INSTRUCTIONS TO FOLLOW — The expected output is the complete data, reproduced exactly.

===== INFORMATION PROVIDED =====

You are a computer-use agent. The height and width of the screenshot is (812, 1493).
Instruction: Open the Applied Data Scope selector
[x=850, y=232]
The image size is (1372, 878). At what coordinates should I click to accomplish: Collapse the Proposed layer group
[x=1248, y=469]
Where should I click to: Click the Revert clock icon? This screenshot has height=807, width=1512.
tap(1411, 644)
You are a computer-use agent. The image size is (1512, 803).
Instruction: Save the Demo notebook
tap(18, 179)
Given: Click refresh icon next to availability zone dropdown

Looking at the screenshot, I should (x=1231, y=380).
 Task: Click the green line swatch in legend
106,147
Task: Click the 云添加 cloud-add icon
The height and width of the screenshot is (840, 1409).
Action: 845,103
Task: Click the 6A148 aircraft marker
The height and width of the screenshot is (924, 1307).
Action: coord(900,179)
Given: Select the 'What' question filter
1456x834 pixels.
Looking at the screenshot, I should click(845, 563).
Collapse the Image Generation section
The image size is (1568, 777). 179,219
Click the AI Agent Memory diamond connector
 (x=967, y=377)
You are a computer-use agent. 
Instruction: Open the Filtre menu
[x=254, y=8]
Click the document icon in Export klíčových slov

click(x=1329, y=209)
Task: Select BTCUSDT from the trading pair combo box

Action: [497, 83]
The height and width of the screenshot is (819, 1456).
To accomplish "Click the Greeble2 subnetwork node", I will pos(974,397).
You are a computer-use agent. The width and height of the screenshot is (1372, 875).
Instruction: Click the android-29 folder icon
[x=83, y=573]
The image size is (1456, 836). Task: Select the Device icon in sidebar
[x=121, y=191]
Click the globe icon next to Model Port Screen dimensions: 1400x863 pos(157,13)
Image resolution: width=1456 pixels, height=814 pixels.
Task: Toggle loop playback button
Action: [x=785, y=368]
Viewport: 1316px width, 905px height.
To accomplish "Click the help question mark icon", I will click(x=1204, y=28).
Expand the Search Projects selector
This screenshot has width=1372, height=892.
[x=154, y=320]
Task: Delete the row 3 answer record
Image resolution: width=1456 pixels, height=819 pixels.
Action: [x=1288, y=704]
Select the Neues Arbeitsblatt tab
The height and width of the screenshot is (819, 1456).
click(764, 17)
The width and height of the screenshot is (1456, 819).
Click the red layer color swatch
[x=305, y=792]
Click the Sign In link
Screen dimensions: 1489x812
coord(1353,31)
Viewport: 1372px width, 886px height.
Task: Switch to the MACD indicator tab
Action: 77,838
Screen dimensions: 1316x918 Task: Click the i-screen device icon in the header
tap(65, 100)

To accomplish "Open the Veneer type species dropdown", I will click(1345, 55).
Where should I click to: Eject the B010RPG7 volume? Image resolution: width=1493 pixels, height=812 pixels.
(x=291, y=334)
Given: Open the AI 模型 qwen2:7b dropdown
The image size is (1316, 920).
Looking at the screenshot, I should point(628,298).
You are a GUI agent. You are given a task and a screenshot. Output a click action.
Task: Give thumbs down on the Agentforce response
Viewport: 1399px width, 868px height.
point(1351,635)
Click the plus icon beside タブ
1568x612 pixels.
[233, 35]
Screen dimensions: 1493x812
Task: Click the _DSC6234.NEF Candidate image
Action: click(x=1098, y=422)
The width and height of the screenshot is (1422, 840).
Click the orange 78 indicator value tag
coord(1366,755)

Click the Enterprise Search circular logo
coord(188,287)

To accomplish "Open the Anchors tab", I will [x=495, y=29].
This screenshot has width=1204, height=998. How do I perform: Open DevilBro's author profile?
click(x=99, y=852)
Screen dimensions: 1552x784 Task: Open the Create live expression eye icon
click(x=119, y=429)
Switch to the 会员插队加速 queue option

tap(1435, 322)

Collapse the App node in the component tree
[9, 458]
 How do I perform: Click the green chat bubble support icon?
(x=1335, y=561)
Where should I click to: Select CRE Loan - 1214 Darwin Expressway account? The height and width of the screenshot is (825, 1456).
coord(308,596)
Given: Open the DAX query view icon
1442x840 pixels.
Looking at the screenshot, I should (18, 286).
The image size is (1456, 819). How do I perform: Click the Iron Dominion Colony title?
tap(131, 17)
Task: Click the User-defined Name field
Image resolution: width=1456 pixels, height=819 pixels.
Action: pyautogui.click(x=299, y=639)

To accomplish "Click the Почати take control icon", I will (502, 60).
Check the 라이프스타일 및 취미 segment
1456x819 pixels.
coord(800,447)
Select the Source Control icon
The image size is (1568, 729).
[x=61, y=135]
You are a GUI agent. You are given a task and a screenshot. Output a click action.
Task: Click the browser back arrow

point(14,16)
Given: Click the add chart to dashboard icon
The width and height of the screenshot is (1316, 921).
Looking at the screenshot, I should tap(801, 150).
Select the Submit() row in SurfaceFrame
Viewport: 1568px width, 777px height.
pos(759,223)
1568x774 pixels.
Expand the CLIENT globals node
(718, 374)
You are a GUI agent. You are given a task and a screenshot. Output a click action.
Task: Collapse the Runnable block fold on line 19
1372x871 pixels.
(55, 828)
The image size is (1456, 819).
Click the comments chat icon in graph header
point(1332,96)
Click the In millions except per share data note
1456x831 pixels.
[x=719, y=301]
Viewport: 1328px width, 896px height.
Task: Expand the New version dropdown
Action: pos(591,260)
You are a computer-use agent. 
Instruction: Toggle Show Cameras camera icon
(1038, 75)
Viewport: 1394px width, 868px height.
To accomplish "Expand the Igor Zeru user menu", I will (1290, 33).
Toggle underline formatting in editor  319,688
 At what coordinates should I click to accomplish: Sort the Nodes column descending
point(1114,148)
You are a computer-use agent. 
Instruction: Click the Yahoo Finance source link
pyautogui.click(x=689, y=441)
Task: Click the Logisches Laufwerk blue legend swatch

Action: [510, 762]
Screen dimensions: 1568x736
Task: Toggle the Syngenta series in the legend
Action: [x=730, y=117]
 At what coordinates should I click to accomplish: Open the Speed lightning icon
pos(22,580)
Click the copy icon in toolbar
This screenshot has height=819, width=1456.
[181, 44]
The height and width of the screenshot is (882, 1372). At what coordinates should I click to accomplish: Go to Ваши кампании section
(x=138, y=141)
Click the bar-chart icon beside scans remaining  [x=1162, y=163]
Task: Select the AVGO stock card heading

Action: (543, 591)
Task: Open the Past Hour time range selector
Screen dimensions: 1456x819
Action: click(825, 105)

=====

REPLY —
You are a computer-use agent. The height and width of the screenshot is (812, 1493).
Instruction: Open the Applied Data Scope selector
[x=850, y=232]
The image size is (1372, 878). At what coordinates should I click to accomplish: Collapse the Proposed layer group
[x=1248, y=469]
Where should I click to: Click the Revert clock icon? This screenshot has height=807, width=1512.
tap(1411, 644)
You are a computer-use agent. The image size is (1512, 803).
Instruction: Save the Demo notebook
tap(18, 179)
Given: Click refresh icon next to availability zone dropdown

Looking at the screenshot, I should (x=1231, y=380).
 Task: Click the green line swatch in legend
106,147
Task: Click the 云添加 cloud-add icon
The height and width of the screenshot is (840, 1409).
Action: 845,103
Task: Click the 6A148 aircraft marker
The height and width of the screenshot is (924, 1307).
Action: coord(900,179)
Given: Select the 'What' question filter
1456x834 pixels.
Looking at the screenshot, I should click(845, 563).
Collapse the Image Generation section
The image size is (1568, 777). 179,219
Click the AI Agent Memory diamond connector
 (x=967, y=377)
You are a computer-use agent. 
Instruction: Open the Filtre menu
[x=254, y=8]
Click the document icon in Export klíčových slov

click(x=1329, y=209)
Task: Select BTCUSDT from the trading pair combo box

Action: [497, 83]
The height and width of the screenshot is (819, 1456).
To accomplish "Click the Greeble2 subnetwork node", I will pos(974,397).
You are a computer-use agent. The width and height of the screenshot is (1372, 875).
Instruction: Click the android-29 folder icon
[x=83, y=573]
The image size is (1456, 836). Task: Select the Device icon in sidebar
[x=121, y=191]
Click the globe icon next to Model Port Screen dimensions: 1400x863 pos(157,13)
Image resolution: width=1456 pixels, height=814 pixels.
Task: Toggle loop playback button
Action: [x=785, y=368]
Viewport: 1316px width, 905px height.
To accomplish "Click the help question mark icon", I will click(x=1204, y=28).
Expand the Search Projects selector
This screenshot has width=1372, height=892.
[x=154, y=320]
Task: Delete the row 3 answer record
Image resolution: width=1456 pixels, height=819 pixels.
Action: [x=1288, y=704]
Select the Neues Arbeitsblatt tab
The height and width of the screenshot is (819, 1456).
click(764, 17)
The width and height of the screenshot is (1456, 819).
Click the red layer color swatch
[x=305, y=792]
Click the Sign In link
Screen dimensions: 1489x812
coord(1353,31)
Viewport: 1372px width, 886px height.
Task: Switch to the MACD indicator tab
Action: 77,838
Screen dimensions: 1316x918 Task: Click the i-screen device icon in the header
tap(65, 100)

To accomplish "Open the Veneer type species dropdown", I will click(1345, 55).
Where should I click to: Eject the B010RPG7 volume? Image resolution: width=1493 pixels, height=812 pixels.
(x=291, y=334)
Given: Open the AI 模型 qwen2:7b dropdown
The image size is (1316, 920).
Looking at the screenshot, I should point(628,298).
You are a GUI agent. You are given a task and a screenshot. Output a click action.
Task: Give thumbs down on the Agentforce response
Viewport: 1399px width, 868px height.
point(1351,635)
Click the plus icon beside タブ
1568x612 pixels.
[233, 35]
Screen dimensions: 1493x812
Task: Click the _DSC6234.NEF Candidate image
Action: click(x=1098, y=422)
The width and height of the screenshot is (1422, 840).
Click the orange 78 indicator value tag
coord(1366,755)

Click the Enterprise Search circular logo
coord(188,287)

To accomplish "Open the Anchors tab", I will [x=495, y=29].
This screenshot has width=1204, height=998. How do I perform: Open DevilBro's author profile?
click(x=99, y=852)
Screen dimensions: 1552x784 Task: Open the Create live expression eye icon
click(x=119, y=429)
Switch to the 会员插队加速 queue option

tap(1435, 322)

Collapse the App node in the component tree
[9, 458]
 How do I perform: Click the green chat bubble support icon?
(x=1335, y=561)
Where should I click to: Select CRE Loan - 1214 Darwin Expressway account? The height and width of the screenshot is (825, 1456).
coord(308,596)
Given: Open the DAX query view icon
1442x840 pixels.
Looking at the screenshot, I should (18, 286).
The image size is (1456, 819). How do I perform: Click the Iron Dominion Colony title?
tap(131, 17)
Task: Click the User-defined Name field
Image resolution: width=1456 pixels, height=819 pixels.
Action: pyautogui.click(x=299, y=639)

To accomplish "Click the Почати take control icon", I will (502, 60).
Check the 라이프스타일 및 취미 segment
1456x819 pixels.
coord(800,447)
Select the Source Control icon
The image size is (1568, 729).
[x=61, y=135]
You are a GUI agent. You are given a task and a screenshot. Output a click action.
Task: Click the browser back arrow

point(14,16)
Given: Click the add chart to dashboard icon
The width and height of the screenshot is (1316, 921).
Looking at the screenshot, I should tap(801, 150).
Select the Submit() row in SurfaceFrame
Viewport: 1568px width, 777px height.
pos(759,223)
1568x774 pixels.
Expand the CLIENT globals node
(718, 374)
You are a GUI agent. You are given a task and a screenshot. Output a click action.
Task: Collapse the Runnable block fold on line 19
1372x871 pixels.
(55, 828)
The image size is (1456, 819).
Click the comments chat icon in graph header
point(1332,96)
Click the In millions except per share data note
1456x831 pixels.
[x=719, y=301]
Viewport: 1328px width, 896px height.
Task: Expand the New version dropdown
Action: pos(591,260)
You are a computer-use agent. 
Instruction: Toggle Show Cameras camera icon
(1038, 75)
Viewport: 1394px width, 868px height.
To accomplish "Expand the Igor Zeru user menu", I will (1290, 33).
Toggle underline formatting in editor  319,688
 At what coordinates should I click to accomplish: Sort the Nodes column descending
point(1114,148)
You are a computer-use agent. 
Instruction: Click the Yahoo Finance source link
pyautogui.click(x=689, y=441)
Task: Click the Logisches Laufwerk blue legend swatch

Action: [510, 762]
Screen dimensions: 1568x736
Task: Toggle the Syngenta series in the legend
Action: [x=730, y=117]
 At what coordinates should I click to accomplish: Open the Speed lightning icon
pos(22,580)
Click the copy icon in toolbar
This screenshot has height=819, width=1456.
[181, 44]
The height and width of the screenshot is (882, 1372). At what coordinates should I click to accomplish: Go to Ваши кампании section
(x=138, y=141)
Click the bar-chart icon beside scans remaining  [x=1162, y=163]
Task: Select the AVGO stock card heading

Action: (543, 591)
Task: Open the Past Hour time range selector
Screen dimensions: 1456x819
Action: click(825, 105)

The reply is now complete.